Learning; Social Networks; Game Theory
Omer Tamuz's work in Economics focuses on how people learn through social interaction, and on games and strategic behavior in networks. His mathematical interests lie in probability theory, ergodic theory, and their connections to group theory. He has also worked in machine learning and statistics, and in particular in combinatorial statistics, where the estimated parameter takes values in a finite set. Although these topics seem diverse, they are connected in many ways. For example, graphs and their geometry are important in economic learning models as well as in probability and ergodic theory.

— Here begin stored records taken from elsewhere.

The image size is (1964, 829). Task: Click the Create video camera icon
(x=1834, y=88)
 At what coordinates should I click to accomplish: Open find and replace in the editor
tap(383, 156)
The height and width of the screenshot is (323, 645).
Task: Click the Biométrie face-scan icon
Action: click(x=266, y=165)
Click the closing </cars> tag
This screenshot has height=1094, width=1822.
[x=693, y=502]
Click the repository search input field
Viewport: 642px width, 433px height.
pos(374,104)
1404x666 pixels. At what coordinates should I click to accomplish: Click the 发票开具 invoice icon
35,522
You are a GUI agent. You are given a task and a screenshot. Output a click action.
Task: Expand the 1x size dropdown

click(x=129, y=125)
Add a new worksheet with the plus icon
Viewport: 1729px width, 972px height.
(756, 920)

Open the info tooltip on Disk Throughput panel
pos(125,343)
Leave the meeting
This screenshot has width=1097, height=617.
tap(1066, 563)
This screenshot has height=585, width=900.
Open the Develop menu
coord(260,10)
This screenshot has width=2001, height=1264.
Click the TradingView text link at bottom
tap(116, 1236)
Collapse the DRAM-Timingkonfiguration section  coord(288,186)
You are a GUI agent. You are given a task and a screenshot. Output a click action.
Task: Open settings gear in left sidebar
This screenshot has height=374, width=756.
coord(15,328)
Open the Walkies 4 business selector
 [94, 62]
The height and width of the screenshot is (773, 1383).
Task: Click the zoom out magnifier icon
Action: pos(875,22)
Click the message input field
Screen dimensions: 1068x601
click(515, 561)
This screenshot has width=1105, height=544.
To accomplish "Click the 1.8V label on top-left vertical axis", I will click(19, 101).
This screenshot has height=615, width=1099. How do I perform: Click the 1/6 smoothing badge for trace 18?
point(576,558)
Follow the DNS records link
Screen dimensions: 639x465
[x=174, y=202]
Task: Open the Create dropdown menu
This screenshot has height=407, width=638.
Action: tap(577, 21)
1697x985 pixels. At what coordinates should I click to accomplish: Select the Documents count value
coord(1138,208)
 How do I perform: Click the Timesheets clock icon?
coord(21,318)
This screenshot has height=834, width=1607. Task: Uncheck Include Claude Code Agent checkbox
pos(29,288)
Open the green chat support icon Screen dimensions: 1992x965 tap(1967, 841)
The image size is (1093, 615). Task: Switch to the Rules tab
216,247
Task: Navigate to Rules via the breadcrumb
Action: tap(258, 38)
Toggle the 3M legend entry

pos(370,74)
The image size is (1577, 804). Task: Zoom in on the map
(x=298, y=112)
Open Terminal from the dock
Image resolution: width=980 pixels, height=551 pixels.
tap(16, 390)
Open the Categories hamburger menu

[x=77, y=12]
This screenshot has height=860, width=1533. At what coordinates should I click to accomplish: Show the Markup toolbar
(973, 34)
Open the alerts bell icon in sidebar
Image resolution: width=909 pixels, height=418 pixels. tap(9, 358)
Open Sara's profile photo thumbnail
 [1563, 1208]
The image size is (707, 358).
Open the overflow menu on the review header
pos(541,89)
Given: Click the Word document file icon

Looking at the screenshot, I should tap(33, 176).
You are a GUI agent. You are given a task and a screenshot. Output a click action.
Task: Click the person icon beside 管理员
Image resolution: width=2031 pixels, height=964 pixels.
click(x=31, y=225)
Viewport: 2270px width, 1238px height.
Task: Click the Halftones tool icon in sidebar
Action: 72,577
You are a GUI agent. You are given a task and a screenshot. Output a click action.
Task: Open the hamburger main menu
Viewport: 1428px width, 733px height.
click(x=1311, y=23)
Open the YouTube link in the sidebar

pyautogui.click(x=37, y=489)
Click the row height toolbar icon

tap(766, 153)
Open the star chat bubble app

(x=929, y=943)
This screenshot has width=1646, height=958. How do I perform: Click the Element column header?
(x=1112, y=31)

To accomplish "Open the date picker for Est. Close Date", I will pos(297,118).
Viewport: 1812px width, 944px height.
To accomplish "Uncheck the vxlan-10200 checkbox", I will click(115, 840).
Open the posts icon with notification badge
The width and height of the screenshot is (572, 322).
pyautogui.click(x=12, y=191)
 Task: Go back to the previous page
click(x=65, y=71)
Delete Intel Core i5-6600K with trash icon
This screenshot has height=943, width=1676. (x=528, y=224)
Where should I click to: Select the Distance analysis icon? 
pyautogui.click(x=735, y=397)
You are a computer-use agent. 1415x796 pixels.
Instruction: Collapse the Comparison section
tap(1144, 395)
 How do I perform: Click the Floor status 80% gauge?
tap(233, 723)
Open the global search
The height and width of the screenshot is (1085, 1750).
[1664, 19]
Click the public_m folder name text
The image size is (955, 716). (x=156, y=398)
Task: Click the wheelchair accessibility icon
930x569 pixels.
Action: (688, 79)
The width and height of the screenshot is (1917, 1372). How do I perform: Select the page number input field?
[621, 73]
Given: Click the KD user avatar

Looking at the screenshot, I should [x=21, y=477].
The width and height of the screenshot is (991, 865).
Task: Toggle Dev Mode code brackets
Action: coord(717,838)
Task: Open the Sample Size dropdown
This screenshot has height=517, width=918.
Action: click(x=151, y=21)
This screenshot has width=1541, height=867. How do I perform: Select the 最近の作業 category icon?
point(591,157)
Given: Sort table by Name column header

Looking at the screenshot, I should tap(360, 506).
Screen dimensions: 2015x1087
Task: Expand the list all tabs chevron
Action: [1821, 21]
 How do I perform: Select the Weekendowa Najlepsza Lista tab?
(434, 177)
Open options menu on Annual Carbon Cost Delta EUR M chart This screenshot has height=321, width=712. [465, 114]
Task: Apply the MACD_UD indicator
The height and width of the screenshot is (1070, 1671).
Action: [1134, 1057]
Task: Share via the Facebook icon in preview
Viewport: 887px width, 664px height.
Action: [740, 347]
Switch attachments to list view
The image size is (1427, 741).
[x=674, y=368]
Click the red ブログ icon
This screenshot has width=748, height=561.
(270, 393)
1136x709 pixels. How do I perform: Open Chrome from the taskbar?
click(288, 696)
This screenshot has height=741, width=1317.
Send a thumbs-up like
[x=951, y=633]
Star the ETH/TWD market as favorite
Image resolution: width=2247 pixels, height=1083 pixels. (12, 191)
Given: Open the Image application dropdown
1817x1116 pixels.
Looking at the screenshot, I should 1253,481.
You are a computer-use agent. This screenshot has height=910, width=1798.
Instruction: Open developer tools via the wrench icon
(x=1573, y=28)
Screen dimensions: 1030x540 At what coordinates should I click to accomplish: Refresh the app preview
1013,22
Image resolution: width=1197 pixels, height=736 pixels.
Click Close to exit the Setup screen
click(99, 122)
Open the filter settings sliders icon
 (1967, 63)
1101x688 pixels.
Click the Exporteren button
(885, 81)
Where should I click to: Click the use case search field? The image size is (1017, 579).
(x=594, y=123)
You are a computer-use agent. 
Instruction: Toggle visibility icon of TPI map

Likewise, combinatorial statistics techniques can be applied to the study of economic agents who estimate a discrete state of nature.
Before arriving at Caltech, Tamuz was a Schramm Postdoctoral Fellow at the Massachusetts Institute of Technology and Microsoft Research New England. He has worked in various software startups as an algorithm developer, chief scientist, and R&D manager. He got his M.Sc. and Ph.D. in Mathematics from the Weizmann Institute (2013) and his B.Sc. from Tel Aviv University (2006), where he was also part of an Astronomy research team studying extrasolar planets and binary star systems. He won the Michael B. Maschler Prize in Game Theory (2013), a Google fellowship in social computing (2011), the Dean's Prize for M.Sc. Students at the Weizmann Institute of Science (2011), and the Rector's Prize for undergraduate students at Tel Aviv University (2004).